** What to do **
An exact copy of every entry is the required answer.
Start of Material to process
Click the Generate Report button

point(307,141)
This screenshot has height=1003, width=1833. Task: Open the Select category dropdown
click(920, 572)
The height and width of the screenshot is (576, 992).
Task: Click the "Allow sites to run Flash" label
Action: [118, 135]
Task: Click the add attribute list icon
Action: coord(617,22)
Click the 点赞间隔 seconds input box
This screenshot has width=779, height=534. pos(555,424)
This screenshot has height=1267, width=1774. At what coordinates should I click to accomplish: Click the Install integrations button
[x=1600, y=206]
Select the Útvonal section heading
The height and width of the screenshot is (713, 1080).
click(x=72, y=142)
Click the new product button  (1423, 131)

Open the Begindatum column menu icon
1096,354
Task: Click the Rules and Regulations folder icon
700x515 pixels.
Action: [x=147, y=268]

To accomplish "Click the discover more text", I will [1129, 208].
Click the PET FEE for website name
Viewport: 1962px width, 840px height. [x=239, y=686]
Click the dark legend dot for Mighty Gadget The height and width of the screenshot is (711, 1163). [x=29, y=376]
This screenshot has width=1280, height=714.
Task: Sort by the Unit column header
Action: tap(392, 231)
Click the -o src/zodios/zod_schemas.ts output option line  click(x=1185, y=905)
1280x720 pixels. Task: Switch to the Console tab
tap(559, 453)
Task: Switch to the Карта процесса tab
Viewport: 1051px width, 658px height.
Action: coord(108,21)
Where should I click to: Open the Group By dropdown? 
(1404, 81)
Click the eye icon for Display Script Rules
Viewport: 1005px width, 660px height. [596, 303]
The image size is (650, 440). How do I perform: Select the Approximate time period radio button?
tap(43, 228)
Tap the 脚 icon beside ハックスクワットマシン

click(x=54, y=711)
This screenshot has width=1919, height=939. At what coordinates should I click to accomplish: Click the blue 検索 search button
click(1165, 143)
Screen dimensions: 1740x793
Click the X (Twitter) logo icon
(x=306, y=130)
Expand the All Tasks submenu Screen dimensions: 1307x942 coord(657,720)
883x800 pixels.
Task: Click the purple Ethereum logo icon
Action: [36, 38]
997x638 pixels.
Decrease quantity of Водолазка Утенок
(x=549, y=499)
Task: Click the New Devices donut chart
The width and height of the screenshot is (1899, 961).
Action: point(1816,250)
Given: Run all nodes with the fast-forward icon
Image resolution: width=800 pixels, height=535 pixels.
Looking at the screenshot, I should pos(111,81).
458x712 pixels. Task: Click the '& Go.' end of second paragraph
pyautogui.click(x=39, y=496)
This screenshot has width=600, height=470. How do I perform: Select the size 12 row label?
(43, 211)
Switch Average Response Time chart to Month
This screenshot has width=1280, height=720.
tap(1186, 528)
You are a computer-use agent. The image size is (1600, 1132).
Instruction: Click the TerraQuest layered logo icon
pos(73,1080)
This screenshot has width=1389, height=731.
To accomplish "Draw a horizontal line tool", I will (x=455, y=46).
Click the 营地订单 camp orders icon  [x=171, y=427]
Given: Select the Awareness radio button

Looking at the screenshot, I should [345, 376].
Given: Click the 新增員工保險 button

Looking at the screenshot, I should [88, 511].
End of Material to process
** Answer section **
Click the Generate Report button

point(307,141)
This screenshot has height=1003, width=1833. Task: Open the Select category dropdown
click(920, 572)
The height and width of the screenshot is (576, 992).
Task: Click the "Allow sites to run Flash" label
Action: [118, 135]
Task: Click the add attribute list icon
Action: coord(617,22)
Click the 点赞间隔 seconds input box
This screenshot has width=779, height=534. pos(555,424)
This screenshot has height=1267, width=1774. At what coordinates should I click to accomplish: Click the Install integrations button
[x=1600, y=206]
Select the Útvonal section heading
The height and width of the screenshot is (713, 1080).
click(x=72, y=142)
Click the new product button  (1423, 131)

Open the Begindatum column menu icon
1096,354
Task: Click the Rules and Regulations folder icon
700x515 pixels.
Action: [x=147, y=268]

To accomplish "Click the discover more text", I will [1129, 208].
Click the PET FEE for website name
Viewport: 1962px width, 840px height. [x=239, y=686]
Click the dark legend dot for Mighty Gadget The height and width of the screenshot is (711, 1163). [x=29, y=376]
This screenshot has width=1280, height=714.
Task: Sort by the Unit column header
Action: tap(392, 231)
Click the -o src/zodios/zod_schemas.ts output option line  click(x=1185, y=905)
1280x720 pixels. Task: Switch to the Console tab
tap(559, 453)
Task: Switch to the Карта процесса tab
Viewport: 1051px width, 658px height.
Action: coord(108,21)
Where should I click to: Open the Group By dropdown? 
(1404, 81)
Click the eye icon for Display Script Rules
Viewport: 1005px width, 660px height. [596, 303]
The image size is (650, 440). How do I perform: Select the Approximate time period radio button?
tap(43, 228)
Tap the 脚 icon beside ハックスクワットマシン

click(x=54, y=711)
This screenshot has width=1919, height=939. At what coordinates should I click to accomplish: Click the blue 検索 search button
click(1165, 143)
Screen dimensions: 1740x793
Click the X (Twitter) logo icon
(x=306, y=130)
Expand the All Tasks submenu Screen dimensions: 1307x942 coord(657,720)
883x800 pixels.
Task: Click the purple Ethereum logo icon
Action: [36, 38]
997x638 pixels.
Decrease quantity of Водолазка Утенок
(x=549, y=499)
Task: Click the New Devices donut chart
The width and height of the screenshot is (1899, 961).
Action: point(1816,250)
Given: Run all nodes with the fast-forward icon
Image resolution: width=800 pixels, height=535 pixels.
Looking at the screenshot, I should pos(111,81).
458x712 pixels. Task: Click the '& Go.' end of second paragraph
pyautogui.click(x=39, y=496)
This screenshot has width=600, height=470. How do I perform: Select the size 12 row label?
(43, 211)
Switch Average Response Time chart to Month
This screenshot has width=1280, height=720.
tap(1186, 528)
You are a computer-use agent. The image size is (1600, 1132).
Instruction: Click the TerraQuest layered logo icon
pos(73,1080)
This screenshot has width=1389, height=731.
To accomplish "Draw a horizontal line tool", I will (x=455, y=46).
Click the 营地订单 camp orders icon  [x=171, y=427]
Given: Select the Awareness radio button

Looking at the screenshot, I should [345, 376].
Given: Click the 新增員工保險 button

Looking at the screenshot, I should [88, 511].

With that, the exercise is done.